Cross-Modal and Uncertainty-Aware Agglomeration for Open-Vocabulary 3D Scene Understanding

TL;DR

This work addresses open-vocabulary 3D scene understanding by integrating multiple 2D foundation models (e.g., CLIP, DINOv2, Stable Diffusion) into a single 3D backbone via cross-modal distillation. It introduces a deterministic uncertainty estimator that learns per-branch noise levels to adaptively weight diverse 2D feature supervisions, enabling robust fusion of semantic and geometric priors. Empirical results on ScanNetV2 and Matterport3D show competitive OV3D segmentation and strong cross-dataset generalization, with notable gains over prior zero-shot baselines and improved downstream linear probing performance.

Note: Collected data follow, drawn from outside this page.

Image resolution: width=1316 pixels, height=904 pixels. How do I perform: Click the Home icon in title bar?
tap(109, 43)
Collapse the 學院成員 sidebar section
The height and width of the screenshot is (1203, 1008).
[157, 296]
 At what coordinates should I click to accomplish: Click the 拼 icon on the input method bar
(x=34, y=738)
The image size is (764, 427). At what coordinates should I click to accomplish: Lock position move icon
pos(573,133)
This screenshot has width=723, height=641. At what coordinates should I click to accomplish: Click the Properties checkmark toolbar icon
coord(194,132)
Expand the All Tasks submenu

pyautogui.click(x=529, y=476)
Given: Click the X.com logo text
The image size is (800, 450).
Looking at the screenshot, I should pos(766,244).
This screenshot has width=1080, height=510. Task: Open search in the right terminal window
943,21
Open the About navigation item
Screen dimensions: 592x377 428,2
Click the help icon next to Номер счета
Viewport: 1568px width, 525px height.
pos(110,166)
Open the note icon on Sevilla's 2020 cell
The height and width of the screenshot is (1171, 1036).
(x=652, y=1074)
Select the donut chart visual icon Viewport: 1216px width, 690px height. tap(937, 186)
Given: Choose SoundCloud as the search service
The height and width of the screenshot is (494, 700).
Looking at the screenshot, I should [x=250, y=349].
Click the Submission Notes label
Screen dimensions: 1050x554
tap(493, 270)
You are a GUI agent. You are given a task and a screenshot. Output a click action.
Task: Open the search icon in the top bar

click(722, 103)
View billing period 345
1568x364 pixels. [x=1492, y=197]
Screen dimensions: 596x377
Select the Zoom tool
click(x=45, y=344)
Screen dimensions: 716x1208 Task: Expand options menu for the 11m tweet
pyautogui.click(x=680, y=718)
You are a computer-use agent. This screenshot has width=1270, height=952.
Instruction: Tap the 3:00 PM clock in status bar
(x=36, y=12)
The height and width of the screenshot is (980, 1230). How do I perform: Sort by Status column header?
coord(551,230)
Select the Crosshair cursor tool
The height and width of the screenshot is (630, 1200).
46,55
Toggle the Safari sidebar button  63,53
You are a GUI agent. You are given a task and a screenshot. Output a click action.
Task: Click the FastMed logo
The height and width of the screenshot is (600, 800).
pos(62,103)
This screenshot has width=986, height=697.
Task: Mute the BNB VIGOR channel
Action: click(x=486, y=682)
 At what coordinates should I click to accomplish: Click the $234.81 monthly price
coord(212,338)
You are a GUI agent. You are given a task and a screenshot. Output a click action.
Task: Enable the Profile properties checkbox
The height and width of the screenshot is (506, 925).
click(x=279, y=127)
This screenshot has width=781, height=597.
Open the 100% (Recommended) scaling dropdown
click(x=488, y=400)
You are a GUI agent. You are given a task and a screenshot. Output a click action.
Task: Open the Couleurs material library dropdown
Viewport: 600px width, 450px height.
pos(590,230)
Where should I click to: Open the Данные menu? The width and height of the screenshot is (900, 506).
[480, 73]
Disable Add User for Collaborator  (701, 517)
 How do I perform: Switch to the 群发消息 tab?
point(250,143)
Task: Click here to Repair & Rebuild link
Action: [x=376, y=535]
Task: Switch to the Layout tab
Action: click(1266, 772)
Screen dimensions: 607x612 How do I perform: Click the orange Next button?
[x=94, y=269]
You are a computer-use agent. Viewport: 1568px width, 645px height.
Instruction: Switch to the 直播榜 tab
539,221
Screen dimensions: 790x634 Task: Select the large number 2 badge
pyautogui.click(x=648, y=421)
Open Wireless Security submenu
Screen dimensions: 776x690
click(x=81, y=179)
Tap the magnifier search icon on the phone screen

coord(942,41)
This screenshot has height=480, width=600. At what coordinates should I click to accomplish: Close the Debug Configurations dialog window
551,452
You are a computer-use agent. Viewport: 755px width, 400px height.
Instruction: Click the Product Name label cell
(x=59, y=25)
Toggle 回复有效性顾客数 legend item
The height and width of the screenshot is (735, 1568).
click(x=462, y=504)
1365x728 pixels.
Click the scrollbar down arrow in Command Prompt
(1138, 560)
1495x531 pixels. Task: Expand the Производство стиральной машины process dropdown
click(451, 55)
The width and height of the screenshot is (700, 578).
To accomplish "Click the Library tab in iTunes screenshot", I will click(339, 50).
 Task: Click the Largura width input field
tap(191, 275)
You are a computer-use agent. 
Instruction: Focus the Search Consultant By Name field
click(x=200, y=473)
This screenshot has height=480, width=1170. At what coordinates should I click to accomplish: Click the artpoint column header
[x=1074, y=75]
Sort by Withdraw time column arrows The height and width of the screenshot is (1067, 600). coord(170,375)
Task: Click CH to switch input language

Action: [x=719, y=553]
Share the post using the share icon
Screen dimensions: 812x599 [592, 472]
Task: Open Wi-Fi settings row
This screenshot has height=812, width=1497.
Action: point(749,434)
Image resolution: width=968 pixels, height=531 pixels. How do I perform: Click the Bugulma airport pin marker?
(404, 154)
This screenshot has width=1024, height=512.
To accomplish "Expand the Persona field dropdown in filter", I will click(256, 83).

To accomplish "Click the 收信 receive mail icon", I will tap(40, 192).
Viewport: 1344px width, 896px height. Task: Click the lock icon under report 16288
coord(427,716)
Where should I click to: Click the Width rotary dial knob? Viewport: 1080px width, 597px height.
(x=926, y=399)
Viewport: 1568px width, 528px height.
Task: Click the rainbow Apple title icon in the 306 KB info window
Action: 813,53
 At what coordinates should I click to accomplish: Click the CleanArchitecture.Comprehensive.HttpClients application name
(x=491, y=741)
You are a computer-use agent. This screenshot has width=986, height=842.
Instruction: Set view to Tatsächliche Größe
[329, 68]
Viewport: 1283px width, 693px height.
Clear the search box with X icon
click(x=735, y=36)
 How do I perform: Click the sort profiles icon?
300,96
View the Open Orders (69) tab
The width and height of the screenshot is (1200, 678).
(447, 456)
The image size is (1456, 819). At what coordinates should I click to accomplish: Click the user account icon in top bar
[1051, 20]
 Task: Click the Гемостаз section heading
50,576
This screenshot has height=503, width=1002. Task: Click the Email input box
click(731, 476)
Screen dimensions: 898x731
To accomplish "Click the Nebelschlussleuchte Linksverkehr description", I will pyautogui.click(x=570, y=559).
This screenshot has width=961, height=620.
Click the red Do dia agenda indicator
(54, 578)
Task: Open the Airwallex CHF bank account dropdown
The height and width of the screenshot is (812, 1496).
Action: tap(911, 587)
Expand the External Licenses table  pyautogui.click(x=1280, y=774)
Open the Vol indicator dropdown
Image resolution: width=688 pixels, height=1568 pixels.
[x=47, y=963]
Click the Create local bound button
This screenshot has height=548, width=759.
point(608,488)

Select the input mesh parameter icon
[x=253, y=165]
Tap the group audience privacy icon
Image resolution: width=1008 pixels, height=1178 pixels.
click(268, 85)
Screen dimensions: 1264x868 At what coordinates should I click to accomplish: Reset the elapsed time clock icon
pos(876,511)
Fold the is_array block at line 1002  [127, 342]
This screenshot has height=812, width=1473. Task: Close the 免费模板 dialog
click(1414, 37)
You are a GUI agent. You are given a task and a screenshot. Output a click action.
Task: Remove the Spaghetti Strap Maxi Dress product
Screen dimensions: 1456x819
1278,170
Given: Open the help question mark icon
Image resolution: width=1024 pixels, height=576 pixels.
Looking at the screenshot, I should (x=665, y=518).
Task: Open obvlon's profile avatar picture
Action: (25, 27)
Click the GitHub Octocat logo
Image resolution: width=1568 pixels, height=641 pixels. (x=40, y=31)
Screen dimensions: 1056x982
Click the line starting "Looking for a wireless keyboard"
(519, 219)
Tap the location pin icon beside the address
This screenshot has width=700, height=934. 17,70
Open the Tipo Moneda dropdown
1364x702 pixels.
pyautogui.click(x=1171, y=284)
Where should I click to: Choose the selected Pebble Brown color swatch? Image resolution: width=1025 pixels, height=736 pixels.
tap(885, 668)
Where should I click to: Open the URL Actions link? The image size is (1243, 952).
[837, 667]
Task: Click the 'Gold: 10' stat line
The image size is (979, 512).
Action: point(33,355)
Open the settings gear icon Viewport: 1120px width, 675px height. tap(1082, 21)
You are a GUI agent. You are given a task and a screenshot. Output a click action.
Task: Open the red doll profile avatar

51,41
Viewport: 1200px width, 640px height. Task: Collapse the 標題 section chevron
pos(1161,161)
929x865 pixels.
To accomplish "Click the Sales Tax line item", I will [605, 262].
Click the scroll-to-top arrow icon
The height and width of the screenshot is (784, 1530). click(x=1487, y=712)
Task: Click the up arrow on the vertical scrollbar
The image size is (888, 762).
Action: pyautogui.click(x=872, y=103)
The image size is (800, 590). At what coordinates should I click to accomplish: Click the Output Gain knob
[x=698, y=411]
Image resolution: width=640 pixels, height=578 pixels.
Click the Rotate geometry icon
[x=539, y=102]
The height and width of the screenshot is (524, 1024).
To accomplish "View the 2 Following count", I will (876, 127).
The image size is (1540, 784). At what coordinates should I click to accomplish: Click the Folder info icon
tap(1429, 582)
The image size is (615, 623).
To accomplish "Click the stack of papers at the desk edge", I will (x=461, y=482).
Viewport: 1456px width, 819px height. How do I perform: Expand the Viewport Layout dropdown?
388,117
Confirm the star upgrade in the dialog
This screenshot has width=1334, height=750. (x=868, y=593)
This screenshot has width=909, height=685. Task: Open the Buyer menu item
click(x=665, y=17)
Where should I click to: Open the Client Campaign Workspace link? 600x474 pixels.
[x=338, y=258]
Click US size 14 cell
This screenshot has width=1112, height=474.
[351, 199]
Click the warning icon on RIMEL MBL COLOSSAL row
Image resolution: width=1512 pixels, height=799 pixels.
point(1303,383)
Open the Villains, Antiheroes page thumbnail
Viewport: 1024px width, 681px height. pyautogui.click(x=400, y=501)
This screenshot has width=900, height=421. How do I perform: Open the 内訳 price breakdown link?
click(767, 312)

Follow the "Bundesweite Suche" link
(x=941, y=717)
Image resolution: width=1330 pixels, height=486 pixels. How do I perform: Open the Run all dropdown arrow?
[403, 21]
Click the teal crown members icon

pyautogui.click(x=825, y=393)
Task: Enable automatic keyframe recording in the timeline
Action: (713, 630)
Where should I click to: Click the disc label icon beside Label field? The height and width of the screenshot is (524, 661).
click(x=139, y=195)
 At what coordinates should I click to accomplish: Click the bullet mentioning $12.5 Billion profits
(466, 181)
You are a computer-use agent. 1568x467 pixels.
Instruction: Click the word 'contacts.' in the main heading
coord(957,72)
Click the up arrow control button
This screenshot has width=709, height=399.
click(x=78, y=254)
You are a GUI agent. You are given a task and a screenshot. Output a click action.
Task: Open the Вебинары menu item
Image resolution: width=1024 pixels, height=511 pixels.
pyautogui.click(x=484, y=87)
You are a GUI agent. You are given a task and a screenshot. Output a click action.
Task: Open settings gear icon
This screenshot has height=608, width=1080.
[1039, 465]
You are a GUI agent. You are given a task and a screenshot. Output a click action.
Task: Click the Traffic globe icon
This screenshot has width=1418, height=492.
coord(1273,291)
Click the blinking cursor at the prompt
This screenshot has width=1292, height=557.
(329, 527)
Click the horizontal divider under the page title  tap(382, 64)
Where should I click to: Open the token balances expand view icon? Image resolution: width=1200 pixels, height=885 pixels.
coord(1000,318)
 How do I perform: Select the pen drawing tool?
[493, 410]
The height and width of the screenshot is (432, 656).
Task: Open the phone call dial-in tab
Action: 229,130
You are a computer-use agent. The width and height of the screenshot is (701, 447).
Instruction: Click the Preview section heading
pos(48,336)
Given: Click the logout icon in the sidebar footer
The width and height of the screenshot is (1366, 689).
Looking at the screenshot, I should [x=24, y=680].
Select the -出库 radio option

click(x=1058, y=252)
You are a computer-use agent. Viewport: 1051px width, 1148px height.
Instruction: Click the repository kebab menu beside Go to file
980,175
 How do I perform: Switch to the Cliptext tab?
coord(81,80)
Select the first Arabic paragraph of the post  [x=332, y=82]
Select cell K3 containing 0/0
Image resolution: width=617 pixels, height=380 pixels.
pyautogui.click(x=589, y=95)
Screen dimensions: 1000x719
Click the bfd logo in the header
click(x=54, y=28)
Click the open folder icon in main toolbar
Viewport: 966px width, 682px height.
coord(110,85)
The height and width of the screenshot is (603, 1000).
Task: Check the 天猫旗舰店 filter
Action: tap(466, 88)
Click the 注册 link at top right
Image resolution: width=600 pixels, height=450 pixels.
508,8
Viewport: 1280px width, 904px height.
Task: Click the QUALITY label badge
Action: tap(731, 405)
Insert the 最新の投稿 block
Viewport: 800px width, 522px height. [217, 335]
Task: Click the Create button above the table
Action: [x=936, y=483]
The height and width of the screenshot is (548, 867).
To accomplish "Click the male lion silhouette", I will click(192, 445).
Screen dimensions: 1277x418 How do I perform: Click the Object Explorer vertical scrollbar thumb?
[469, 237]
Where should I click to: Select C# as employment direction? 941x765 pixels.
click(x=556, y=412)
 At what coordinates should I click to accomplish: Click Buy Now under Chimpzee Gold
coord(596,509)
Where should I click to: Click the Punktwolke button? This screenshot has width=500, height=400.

The approach highlights the potential of aggregating heterogeneous foundation-model cues to form a foundational 3D model, while outlining avenues for further improvement in embedding alignment and backbone design.

Abstract

The lack of a large-scale 3D-text corpus has led recent works to distill open-vocabulary knowledge from vision-language models (VLMs). However, these methods typically rely on a single VLM to align the feature spaces of 3D models within a common language space, which limits the potential of 3D models to leverage the diverse spatial and semantic capabilities encapsulated in various foundation models. In this paper, we propose Cross-modal and Uncertainty-aware Agglomeration for Open-vocabulary 3D Scene Understanding dubbed CUA-O3D, the first model to integrate multiple foundation models-such as CLIP, DINOv2, and Stable Diffusion-into 3D scene understanding. We further introduce a deterministic uncertainty estimation to adaptively distill and harmonize the heterogeneous 2D feature embeddings from these models. Our method addresses two key challenges: (1) incorporating semantic priors from VLMs alongside the geometric knowledge of spatially-aware vision foundation models, and (2) using a novel deterministic uncertainty estimation to capture model-specific uncertainties across diverse semantic and geometric sensitivities, helping to reconcile heterogeneous representations during training. Extensive experiments on ScanNetV2 and Matterport3D demonstrate that our method not only advances open-vocabulary segmentation but also achieves robust cross-domain alignment and competitive spatial perception capabilities. The code will be available at: https://github.com/TyroneLi/CUA_O3D.

Figures (10)

• Figure 1: Top is feature distribution analysis of different 2d projected feature embeddings from various foundation models (Lseg, DINOv2 and Stable Diffusion), enumerating on the overall ScanNetV2 train set and counting the frequency of all point features within each bin interval. Bottom is the sample utilizing K-Means to cluster projected 3D features into specified clusters to make segmentation comparisons. Different foundation models illustrate heterogeneous yet complementary results.
• Figure 2: Preliminary study on image embedding ambiguity. VLM embeddings show inconsistent segmentations across multi-view images (e.g.cabinet). The guidance with ambiguous embeddings may be detrimental for supervising a 3D model training.
• Figure 3: Overview of CUA-O3D. We first utilize Lseg, DINOv2 and Stable Diffusion model to extract multi-view posed image embeddings and then use multi-view 3D projection to obtain the projected 3D features $F^{2D}_{i}$ to supervise the 3D model training. Three MLP layers are established to map with each 2D model supervisions independently, while a specific noisy scalar prediction $\sigma_{i}$ through a deterministic uncertainty estimation will be learned and adopted to adaptively weight the corresponding distillation loss $\mathcal{L}$.
• Figure 4: Left side: $K\_Means$ is tapped to cluster the projected 3D feature embeddings based on Lseg. DINOv2, Stable Diffusion and our final distilled feauture predicted by the 3D model. Right side: UMAP SMG2020 is applied to project high-dimension feature into low-dimension one to visualize the structural characteristics. White rectangle highlights the apparent heterogeneous yet complementary results.
• Figure 5: Open-vocabulary 3D semantic segmentation comparisons in terms of ScanNetV2 and Matterport3D. Our approach displays superior performance over the OpenScene, which is regarded as our baseline. Best view zoom in and out.